E o Anjo, percebendo o medo e a angústia em minha face pelas revelações que a mim fazia, pousou a mão em meu ombro e consolou-me.
“É bem verdade que nem todas as almas são iguais; algumas delas, por boas filhas e alunas, são mais brandas e honestas. Mas também é verdade que no fundo, nenhuma é merecedora do Reino dos Céus e do amor de Deus, pois Lhe renegam como Pai, e caminham pelos vales das sombras com medo, e caminharão até o fim, pois não andam com Ele. Por isso, o Fim chegará para todos e a todos espancará com aço e ácido, para que todas as blasfêmeas ditas sejam por fim caladas e toda a maldição deste planeta seja desfeita. Tudo o que foi pelo homem criado de ruim será por ele engolido à seco, e digerido. Porque muitas provas já são dadas de tudo o que é certo e do errado, e todo o perdão tem sido dado, e as chances todas possíveis.
“Mas o pai que olha para casa e vê os filhos maltratando a mãe, e uns aos outros, e lhes instrui, e a eles tudo dá, assim os vê por longas e longas contagens de tempo, incalculáveis nas medidas que tu conheces, hora ou outra sentirá tristeza; e sentindo tristeza os abandonará à sorte. O filho que se conclui suficientemente capaz, e não o é, abandonado à sorte sucumbe fácil. E assim será muito breve com o homem.
“Disseram e dizem que a ira de Deus destruirá o mundo; não o mundo inteiro e os filhos todos que Ele há ditado, mas sim a este mundo, dos homens. Eis que é isto um equívoco. A ira é sentimento que parte do mal, e o mal não parte de Deus, que é infinitamente bom; se o mal não parte Dele, não poderia partir a ira; portanto, não há ira em Deus, apenas nos homens e nos Demônios. Tendo se percebido que a alma esqueceu quem é Deus, e o que vem antes e depois da Terra, atrapalhou-se nisto: o que destruirá o mundo será a ira e somente ela, e não Deus. Porque Deus abandonará tão em breve os homens à própria sorte; e eles colherão os frutos dos malgrados que semearam junto com o Demônio; e tendo Deus abandonado os homens da Terra, não é mais útil nada que venha deles para o Demônio, que só quer magoar a Deus.
“O Demônio teme que Deus abandone o homem, e por isso a cada dia pinta ilusões sobre este mundo; edifica igrejas para que os homens creiam, mas Deus, que tudo sabe, vê e detesta, pois é mentira.
“Quando este mundo for abandonado, o Demônio empreitará tomar dele conta, e desistirá, porque nao será mais útil e dará muito trabalho.

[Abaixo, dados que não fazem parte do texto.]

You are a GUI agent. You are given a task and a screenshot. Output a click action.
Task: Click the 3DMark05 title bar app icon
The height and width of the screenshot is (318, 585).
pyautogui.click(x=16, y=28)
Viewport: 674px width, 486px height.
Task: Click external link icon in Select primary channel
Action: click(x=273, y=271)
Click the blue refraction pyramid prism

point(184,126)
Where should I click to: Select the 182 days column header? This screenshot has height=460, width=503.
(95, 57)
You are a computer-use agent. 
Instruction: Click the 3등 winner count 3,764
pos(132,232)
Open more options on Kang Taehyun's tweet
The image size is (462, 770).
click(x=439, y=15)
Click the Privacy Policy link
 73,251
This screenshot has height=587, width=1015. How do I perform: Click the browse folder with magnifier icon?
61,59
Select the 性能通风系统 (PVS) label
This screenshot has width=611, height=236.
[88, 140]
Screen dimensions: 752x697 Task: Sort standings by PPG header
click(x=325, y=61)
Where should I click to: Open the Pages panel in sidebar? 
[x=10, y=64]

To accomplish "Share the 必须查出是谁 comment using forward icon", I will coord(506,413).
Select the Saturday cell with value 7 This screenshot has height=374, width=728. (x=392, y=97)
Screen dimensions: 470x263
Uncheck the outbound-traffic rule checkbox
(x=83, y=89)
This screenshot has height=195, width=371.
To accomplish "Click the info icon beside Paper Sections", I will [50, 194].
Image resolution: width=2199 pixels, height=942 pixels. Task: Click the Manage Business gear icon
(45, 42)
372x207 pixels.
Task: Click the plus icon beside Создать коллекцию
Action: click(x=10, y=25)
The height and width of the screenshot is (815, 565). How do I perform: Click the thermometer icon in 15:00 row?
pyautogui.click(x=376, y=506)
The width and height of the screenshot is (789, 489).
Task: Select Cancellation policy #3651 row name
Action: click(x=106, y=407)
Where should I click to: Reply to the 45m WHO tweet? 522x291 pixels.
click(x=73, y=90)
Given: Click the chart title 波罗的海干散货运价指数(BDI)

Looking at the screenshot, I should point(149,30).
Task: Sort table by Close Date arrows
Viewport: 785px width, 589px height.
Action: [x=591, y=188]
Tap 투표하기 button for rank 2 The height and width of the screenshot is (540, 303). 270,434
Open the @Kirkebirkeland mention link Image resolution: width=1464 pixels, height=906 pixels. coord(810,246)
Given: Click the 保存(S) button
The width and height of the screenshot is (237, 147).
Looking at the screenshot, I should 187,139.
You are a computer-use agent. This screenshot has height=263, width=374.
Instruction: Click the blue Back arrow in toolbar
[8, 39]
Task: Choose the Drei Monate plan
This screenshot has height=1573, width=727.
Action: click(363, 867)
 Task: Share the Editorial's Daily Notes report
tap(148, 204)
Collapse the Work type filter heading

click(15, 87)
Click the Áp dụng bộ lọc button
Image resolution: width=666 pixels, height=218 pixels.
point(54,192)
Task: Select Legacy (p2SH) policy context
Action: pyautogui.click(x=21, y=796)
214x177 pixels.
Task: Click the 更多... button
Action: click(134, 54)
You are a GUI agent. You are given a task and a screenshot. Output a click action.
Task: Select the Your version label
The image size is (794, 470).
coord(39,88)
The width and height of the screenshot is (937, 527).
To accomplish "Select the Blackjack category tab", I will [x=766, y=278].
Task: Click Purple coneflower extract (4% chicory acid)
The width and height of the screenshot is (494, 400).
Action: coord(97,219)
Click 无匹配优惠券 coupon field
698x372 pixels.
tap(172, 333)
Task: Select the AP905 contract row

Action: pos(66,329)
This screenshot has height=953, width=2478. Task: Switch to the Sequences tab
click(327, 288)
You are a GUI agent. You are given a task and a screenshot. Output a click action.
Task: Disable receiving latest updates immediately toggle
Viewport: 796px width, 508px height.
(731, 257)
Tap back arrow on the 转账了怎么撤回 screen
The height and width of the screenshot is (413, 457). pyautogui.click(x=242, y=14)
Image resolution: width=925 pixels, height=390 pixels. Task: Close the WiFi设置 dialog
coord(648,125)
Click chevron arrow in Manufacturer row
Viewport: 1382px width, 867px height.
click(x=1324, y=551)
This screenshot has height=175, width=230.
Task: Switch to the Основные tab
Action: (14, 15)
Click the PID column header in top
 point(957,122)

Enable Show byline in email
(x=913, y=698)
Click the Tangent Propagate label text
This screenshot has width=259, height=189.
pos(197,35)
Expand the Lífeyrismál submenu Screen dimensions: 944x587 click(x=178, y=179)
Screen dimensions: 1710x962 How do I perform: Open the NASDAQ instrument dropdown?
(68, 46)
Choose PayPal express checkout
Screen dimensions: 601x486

Aí é que todo o caos será visto, em todas as partes, até que o Fim seja perfeito e certeiro, não restando pedra sobre pedra, nem alma em corpo algum. E as almas ficarão a esmo, e então procurarão a Deus. E o Juízo Final será feito, quando cada alma que se mostrar arrependida sincera e consideravelmente será perdoada e acolhida para os domínios do Pai, e as impuras e medrosas, que não arrependerem-se como disserem, mas, somente temerem desgraçadas ao Fim, serão deixadas nos domínios do Demônio, dos quais farão parte a Terra e todo o tormento que nela haverá.”
Depois, o Anjo ficou silente, e contemplou a cidade com olhos de misericórdia. Tenho para mim que pensou em algo que não me disse, algo ainda bem pior do que tudo o que disse. Ergueu-se então do meu lado, em toda a sua luz divinal, e foi-se embora, depressa, quebrar outro Selo.